26/4/11

Guerra de Abril de 1965: La Trinchera del Honor Dominicano -Ver Imágenes-



En fecha como hoy, pero de 1965, hacen ya 47 años, el pueblo dominicano, civiles y soldados hermanados tras un mismo ideal, se rebelan en las calles de Santo Domingo, armas en manos  reclamando el retorno a la constitucionalidad perdida con el golpe de Estado del que había sido víctima el gobierno liberal de Juan Bosch en 1963. 

La intolerancia y el desprecio por los valores democráticos llevaron a sectores nacionales y extranjeros, a fraguar el golpe que sacó del poder, 7 meses después de su asunción a la conducción del Estado, al Profesor Juan Bosch. Esa acción criminal de los golpistas fue el detonante que trajo consigo la Guerra de Abril de 1965, pasando previamente por niveles de resistencia y lucha como el alzamiento de Manuel Aurelio Tavárez Justo y el 1J4 en Las Manaclas, en 1963. Las conspiraciones en los cuarteles, las huelgas de Mauricio Baez y los obreros en los ingenios azucareros del Este y, finalmente, la explosión del golpe de Estado contra el gobierno despótico encabezado por Donald Reid Cabral y comparte, el 24 de abril en 1965.

MATERIAL EXTRAÍDO

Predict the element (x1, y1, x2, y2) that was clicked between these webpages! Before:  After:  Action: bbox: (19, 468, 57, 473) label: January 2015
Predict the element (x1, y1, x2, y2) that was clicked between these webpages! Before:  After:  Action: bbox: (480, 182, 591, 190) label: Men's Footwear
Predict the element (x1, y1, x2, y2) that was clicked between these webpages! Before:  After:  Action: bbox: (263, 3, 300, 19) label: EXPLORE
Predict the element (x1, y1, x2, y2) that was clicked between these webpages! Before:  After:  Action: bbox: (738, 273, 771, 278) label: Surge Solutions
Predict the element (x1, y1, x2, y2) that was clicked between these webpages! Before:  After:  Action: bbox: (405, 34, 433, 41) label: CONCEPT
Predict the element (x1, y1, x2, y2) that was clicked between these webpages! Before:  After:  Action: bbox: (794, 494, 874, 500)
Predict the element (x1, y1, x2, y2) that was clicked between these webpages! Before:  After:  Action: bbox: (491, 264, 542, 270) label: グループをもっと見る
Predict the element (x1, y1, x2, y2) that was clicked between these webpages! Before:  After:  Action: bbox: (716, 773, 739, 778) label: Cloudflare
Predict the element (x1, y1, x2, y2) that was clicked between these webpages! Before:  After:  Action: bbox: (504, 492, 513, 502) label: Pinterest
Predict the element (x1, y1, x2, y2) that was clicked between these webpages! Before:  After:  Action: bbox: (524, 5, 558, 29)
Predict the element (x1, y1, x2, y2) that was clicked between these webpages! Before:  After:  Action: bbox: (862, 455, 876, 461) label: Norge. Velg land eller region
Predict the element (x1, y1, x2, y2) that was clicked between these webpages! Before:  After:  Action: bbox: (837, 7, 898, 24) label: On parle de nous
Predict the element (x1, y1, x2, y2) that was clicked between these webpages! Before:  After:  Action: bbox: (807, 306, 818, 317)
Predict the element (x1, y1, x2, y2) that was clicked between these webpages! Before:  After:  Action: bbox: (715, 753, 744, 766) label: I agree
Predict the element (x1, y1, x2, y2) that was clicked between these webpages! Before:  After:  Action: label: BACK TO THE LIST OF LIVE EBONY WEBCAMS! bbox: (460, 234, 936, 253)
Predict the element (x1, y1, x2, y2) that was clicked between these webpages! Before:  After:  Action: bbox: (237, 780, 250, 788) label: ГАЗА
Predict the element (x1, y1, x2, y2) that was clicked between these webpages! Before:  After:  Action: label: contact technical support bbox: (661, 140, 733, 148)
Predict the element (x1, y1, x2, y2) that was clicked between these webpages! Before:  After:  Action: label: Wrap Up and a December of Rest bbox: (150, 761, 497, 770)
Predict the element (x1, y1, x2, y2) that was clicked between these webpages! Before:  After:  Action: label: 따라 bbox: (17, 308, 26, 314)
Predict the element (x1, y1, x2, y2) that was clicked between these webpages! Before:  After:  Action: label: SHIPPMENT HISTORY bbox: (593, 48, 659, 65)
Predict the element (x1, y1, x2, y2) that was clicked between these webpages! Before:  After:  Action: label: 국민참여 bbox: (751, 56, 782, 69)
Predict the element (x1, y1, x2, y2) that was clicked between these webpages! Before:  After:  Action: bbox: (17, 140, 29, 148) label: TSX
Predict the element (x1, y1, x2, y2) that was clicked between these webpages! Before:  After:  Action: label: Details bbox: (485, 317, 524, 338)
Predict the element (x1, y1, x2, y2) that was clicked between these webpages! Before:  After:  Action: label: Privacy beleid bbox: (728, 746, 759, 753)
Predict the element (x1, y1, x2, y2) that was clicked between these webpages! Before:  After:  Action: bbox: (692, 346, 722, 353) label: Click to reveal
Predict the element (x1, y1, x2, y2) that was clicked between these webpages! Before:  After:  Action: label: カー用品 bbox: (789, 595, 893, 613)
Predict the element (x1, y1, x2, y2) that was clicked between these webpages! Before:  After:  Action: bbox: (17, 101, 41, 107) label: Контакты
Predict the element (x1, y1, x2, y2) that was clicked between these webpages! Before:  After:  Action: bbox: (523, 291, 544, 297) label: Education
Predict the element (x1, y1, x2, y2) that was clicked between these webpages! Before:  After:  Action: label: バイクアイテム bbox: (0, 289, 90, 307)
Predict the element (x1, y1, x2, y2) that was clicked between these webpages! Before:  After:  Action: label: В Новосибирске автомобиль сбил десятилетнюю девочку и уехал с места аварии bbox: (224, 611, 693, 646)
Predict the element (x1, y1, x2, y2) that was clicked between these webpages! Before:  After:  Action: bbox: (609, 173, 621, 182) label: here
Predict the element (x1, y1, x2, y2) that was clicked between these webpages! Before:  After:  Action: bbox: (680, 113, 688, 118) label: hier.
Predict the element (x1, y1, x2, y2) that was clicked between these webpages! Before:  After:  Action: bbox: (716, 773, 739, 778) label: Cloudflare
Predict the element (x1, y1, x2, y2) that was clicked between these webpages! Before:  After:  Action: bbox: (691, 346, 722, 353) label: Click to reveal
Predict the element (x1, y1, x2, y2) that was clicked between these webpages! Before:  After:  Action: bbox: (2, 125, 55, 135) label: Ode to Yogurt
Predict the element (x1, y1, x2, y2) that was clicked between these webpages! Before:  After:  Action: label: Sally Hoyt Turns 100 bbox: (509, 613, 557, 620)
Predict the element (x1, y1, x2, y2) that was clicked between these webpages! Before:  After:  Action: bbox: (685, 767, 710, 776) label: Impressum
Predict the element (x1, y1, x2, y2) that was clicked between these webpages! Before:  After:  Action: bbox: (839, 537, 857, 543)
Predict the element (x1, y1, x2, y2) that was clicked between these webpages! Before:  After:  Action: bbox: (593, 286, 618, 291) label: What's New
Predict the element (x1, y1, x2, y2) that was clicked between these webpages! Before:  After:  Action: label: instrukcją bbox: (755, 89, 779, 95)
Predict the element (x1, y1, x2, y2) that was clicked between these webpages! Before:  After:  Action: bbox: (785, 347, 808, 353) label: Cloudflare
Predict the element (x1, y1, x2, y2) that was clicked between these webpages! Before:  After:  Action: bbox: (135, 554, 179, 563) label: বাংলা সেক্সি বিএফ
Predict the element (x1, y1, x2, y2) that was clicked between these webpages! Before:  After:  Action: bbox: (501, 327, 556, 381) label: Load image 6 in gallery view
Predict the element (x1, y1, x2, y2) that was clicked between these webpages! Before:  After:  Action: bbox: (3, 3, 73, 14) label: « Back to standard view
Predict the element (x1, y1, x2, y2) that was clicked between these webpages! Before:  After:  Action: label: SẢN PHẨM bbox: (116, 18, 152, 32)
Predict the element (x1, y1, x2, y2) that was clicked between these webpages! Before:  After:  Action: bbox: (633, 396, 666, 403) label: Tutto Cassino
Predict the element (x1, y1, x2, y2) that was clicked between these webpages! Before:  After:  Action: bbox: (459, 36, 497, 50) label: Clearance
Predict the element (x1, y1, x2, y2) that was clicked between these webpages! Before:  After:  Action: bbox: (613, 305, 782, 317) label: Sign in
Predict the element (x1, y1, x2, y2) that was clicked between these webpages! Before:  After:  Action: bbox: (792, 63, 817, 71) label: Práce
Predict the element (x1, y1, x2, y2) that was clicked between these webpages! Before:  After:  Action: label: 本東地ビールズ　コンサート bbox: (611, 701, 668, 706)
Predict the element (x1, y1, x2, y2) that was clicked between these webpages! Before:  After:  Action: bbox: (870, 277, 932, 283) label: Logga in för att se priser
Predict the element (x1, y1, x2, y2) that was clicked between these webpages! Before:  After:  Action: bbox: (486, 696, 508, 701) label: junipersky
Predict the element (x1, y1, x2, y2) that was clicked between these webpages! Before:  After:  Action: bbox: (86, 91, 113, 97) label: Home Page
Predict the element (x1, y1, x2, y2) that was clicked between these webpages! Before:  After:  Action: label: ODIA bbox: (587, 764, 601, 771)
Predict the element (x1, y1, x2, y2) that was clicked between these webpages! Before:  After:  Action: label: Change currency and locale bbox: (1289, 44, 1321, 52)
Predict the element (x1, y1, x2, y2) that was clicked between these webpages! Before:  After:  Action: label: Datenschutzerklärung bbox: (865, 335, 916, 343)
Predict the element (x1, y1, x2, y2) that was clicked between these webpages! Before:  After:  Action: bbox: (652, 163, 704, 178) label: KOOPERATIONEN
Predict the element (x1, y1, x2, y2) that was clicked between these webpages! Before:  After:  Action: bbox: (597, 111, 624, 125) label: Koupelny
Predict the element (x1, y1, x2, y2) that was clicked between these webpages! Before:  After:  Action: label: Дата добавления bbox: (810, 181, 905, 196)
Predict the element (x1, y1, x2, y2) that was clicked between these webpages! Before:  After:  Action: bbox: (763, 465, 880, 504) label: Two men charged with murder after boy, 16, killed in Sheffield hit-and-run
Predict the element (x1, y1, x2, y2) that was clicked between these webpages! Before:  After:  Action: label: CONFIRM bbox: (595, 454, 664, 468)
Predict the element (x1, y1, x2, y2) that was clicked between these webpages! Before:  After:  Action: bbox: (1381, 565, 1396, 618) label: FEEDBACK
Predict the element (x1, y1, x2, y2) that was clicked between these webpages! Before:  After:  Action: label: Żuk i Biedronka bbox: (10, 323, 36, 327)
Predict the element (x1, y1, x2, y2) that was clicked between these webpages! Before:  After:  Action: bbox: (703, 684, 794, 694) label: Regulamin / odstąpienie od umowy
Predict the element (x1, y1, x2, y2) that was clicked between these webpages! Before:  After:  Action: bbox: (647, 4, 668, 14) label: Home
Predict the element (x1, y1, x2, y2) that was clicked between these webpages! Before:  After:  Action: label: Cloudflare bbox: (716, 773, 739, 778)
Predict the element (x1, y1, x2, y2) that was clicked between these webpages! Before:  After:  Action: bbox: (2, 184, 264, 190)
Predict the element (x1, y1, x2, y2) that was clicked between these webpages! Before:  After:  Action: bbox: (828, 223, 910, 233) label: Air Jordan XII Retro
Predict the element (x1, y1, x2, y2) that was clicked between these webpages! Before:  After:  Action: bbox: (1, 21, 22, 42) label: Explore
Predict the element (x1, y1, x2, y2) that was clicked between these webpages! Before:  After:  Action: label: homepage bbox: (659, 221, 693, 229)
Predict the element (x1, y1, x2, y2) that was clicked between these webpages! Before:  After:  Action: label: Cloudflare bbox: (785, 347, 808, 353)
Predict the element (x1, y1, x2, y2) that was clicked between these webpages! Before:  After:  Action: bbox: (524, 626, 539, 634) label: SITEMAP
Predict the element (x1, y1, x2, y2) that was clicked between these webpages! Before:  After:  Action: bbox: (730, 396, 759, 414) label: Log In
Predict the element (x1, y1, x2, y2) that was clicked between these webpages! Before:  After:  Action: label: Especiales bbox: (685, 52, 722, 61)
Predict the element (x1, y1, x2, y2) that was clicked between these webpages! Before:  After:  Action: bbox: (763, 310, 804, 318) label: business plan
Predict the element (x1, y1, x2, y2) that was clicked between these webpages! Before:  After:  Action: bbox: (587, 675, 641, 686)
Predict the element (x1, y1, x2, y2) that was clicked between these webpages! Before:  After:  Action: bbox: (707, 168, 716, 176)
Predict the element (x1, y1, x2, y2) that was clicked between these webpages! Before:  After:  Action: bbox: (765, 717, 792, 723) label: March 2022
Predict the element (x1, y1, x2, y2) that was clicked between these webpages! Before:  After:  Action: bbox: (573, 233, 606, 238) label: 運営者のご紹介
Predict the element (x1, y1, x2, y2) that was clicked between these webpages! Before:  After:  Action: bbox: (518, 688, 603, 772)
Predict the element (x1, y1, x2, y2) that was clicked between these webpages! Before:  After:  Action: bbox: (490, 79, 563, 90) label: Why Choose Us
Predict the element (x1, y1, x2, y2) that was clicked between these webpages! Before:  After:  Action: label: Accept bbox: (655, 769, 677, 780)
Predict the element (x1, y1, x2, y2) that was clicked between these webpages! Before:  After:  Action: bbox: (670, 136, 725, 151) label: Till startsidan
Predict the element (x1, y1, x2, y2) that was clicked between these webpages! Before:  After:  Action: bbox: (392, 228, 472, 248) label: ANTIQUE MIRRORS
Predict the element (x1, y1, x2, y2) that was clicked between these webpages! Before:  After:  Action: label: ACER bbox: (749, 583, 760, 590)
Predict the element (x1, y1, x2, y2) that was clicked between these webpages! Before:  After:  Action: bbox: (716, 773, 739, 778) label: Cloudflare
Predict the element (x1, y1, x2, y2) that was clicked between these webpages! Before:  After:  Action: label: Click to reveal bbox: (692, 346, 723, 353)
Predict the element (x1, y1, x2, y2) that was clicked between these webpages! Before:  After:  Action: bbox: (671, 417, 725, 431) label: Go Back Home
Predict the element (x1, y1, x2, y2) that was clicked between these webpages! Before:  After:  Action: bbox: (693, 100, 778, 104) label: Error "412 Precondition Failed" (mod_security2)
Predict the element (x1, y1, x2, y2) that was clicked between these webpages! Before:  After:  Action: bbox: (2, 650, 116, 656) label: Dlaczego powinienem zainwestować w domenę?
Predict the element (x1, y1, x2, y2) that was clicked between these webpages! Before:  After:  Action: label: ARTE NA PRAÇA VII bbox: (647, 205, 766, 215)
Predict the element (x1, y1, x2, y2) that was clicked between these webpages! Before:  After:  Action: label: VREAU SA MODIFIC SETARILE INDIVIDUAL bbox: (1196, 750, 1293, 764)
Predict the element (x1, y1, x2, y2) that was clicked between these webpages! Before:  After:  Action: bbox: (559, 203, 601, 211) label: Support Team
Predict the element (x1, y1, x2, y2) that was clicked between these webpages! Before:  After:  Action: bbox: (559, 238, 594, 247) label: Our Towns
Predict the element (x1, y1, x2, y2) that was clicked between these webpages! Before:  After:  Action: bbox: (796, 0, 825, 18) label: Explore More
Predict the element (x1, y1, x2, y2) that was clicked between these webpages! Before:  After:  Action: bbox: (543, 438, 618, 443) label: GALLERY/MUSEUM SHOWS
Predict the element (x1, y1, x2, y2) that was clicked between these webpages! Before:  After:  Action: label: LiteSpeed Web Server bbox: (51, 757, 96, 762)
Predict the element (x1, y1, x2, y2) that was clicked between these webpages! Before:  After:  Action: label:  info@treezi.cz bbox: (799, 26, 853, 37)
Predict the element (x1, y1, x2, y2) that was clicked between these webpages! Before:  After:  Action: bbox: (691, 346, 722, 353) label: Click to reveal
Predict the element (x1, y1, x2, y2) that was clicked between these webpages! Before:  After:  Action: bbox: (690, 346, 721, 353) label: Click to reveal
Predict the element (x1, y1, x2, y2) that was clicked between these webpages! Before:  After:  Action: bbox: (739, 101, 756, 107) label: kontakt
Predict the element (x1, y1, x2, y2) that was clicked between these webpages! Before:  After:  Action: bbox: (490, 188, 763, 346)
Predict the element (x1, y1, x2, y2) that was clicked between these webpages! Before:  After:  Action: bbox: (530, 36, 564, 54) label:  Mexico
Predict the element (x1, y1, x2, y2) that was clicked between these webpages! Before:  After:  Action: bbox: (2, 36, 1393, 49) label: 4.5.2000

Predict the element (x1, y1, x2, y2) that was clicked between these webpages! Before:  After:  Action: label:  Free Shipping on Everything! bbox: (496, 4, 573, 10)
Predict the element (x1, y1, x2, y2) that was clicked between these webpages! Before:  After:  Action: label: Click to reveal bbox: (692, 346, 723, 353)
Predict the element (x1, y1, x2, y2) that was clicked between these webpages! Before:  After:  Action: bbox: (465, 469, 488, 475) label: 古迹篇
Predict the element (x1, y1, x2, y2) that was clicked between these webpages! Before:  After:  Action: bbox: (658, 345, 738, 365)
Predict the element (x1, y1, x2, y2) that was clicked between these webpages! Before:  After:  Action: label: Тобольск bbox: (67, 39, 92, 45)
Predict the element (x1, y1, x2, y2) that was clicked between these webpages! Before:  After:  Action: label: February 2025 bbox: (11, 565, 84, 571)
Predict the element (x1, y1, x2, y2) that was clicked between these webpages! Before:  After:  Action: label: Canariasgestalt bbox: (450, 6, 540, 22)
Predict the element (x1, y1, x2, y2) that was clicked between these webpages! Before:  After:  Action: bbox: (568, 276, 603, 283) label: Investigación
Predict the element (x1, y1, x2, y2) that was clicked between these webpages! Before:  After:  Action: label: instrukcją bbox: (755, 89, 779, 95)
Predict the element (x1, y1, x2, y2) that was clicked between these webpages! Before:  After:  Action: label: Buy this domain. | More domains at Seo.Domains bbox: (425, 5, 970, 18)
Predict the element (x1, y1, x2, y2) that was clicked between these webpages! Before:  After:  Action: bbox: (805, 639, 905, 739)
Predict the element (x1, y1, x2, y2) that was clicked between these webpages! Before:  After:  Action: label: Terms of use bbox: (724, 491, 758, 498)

OBJETIVO DE LA TAREA
Por favor, prosigue el texto sobre la Guerra de Abril de 1965 a partir de su última oración. El material no guarda relación alguna con el texto.

RESPUESTA A LA TAREA
Los días 24, 25, 26 y 27 de abril, fueron de gloria, en donde soldados y civiles constitucionalistas derrotaron con las armas en las manos a los golpistas, exigiendo el retorno de Juan Bosch y la Constitución del 63.

Los enemigos de la Patria habían sido derrotados. El pueblo en armas había ganado la guerra, el Presidente Francis Caamaño se había vestido de gloria en la batalla del puente el 27 de abril de 1965. Elías Wessin y Wessin con sus tanques y soldados habían sido derrotados en aquel desigual combate. Tanques y fusiles cayeron en manos del pueblo. La victoria había sido asegurada.

Más el sabor de la víctoria duró poco, pues el 28 de Abril las cosas cambiaron, el Presidente de Estados Unidos de América, Lyndon B. Johnson, había autorizado el desembarco de 42,000 marines estadounidenses de la 82ª División Aerotransportada, armados hasta los dientes, con la misión expresa de contener el triunfo de los revolucionarios dominicanos. Lo que se creyó como el final, se transformó en el inicio de la gran Guerra Patria, ahora contra la armada más grande y poderoso del mundo. 

Durante cinco largos meses los dominicanos resistieron en la trinchera del honor, frente en alto y fusil en manos, hombres y mujeres derramando su sangre y dejando sus vidas en las calles mancilladas de nuestra amada Quisqueya.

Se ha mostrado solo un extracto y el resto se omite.